As promised above, here are some supporting materials:

Reinforcement of a strip foundation - how to do it right?

It has already been mentioned in the table that the principles of spatial reinforcement of the autumn belt are similar to the foundation tape - especially in matters of reinforcement at intersections, junctions and corners. Details are given in a special publication on our portal. And in another article they are given. Plus, both articles contain convenient calculators for calculating materials.

And finally, a calculator that will help you quickly and accurately determine required amount M200 concrete for pouring the armored belt, and the number of components for its manufacture.

Rafter fastening diagram

Mauerlat is a part of the roof of any structure, which is a beam that is laid on top of the outer wall along the entire perimeter.

Its purpose is to uniformly distribute the load from the roofing system over the entire surface of the load-bearing walls. It can be made of wood or metal. In the case of using a metal Mauerlat, take finished goods: I-beam, channel, corner.

To perform its function, the Mauerlat must be securely fastened. There are two ways: attaching the Mauerlat to aerated concrete without armored belt and with an armored belt.

Fastening the Mauerlat with an armored belt

Using aerated concrete as the main material for laying walls, you need to understand that it will not be able to withstand the load of the rafter system and roof, so the creation of an armored belt is mandatory.

Purpose and dimensions of the armored belt

Armopoyas is a closed structure made of reinforced concrete, running along the perimeter of the structure. Purpose of the armored belt:

preventing deformation of load-bearing walls;
giving additional rigidity to aerated concrete structures;
uniform distribution of load on the surface of the walls.

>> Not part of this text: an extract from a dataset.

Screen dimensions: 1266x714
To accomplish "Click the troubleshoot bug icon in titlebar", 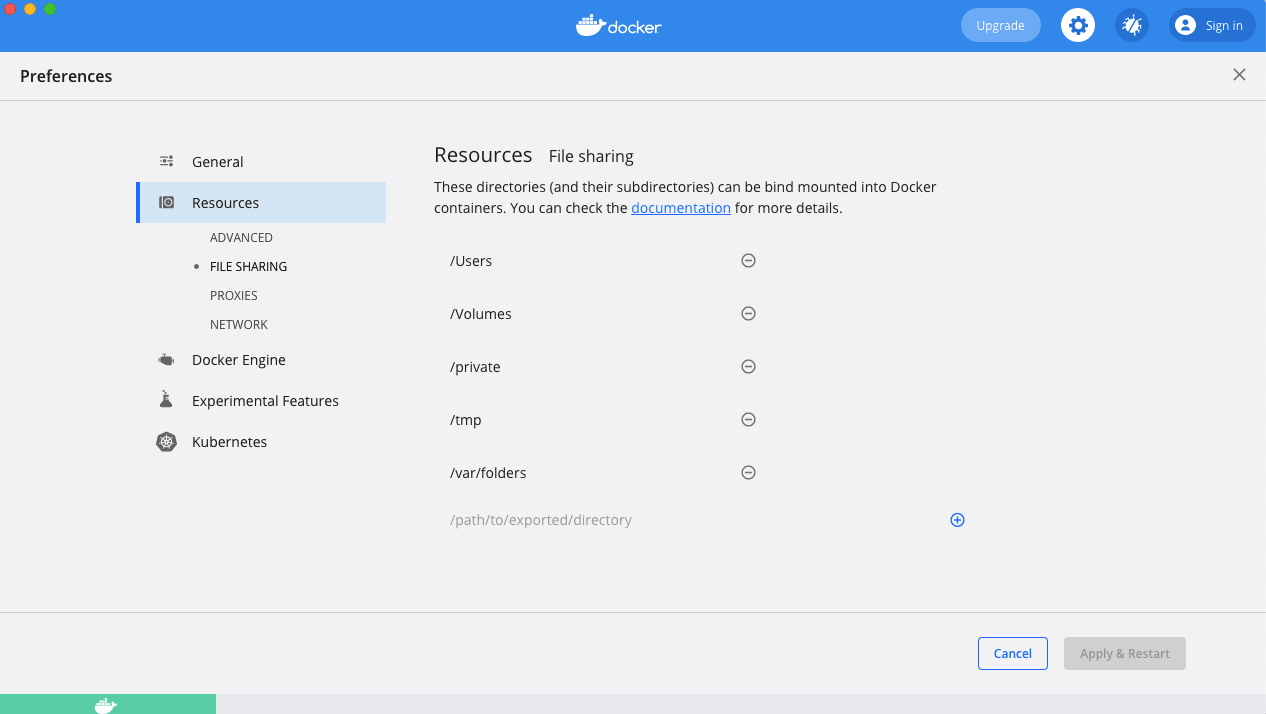I will 1131,25.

The armored belt is essentially the foundation for the roofing system. The dimensions of the armored belt depend on the width of the walls; for aerated concrete, the width of the armored belt is approximately 25 cm, while the outer row is laid out with U-shaped blocks, which will later act as formwork for pouring concrete mortar.

Important! The armored belt must be a continuous monolithic structure!

Prepared formwork before concreting

Armored belt device technology:

Construction of formwork around the perimeter of the building.
Creating an armored belt from concrete blocks.
Assembling a frame from reinforcement.
Installation of studs for fastening.
Pouring blocks with concrete mortar.
Removing the formwork after the concrete has hardened.

After the armored belt is ready and the formwork has been removed, you can proceed directly to attaching the Mauerlat.

How to attach a Mauerlat to aerated concrete

Its resistance to external influences, service life, noise and waterproofing characteristics and strength.

The Mauerlat must be made of the same material as the rafter system. If metal structures are used, then metal beams, channels, and corners are used as the Mauerlat. For a wooden rafter system, the Mauerlat will be made of wooden beams. The cross-section of the beams depends on the design load, the type of roof and the diameter of the rafter beams.

Before installing a wooden mauerlat on aerated concrete blocks, it is necessary to treat the wooden beams with an antiseptic solution that protects the wood from insects and rot. It is also advisable to wrap the bars in a layer waterproofing material. For this you can use hydroisol, elastoizol, hydrostekloizol, steklomast. These materials will not weigh down the structure and will create a layer of additional moisture insulation.

The Mauerlat is attached to aerated concrete walls using anchors, studs or metal wire. When laying beams, it is necessary to connect them at the joints with metal brackets.

Fastening diagram using studs (right) and staples (left)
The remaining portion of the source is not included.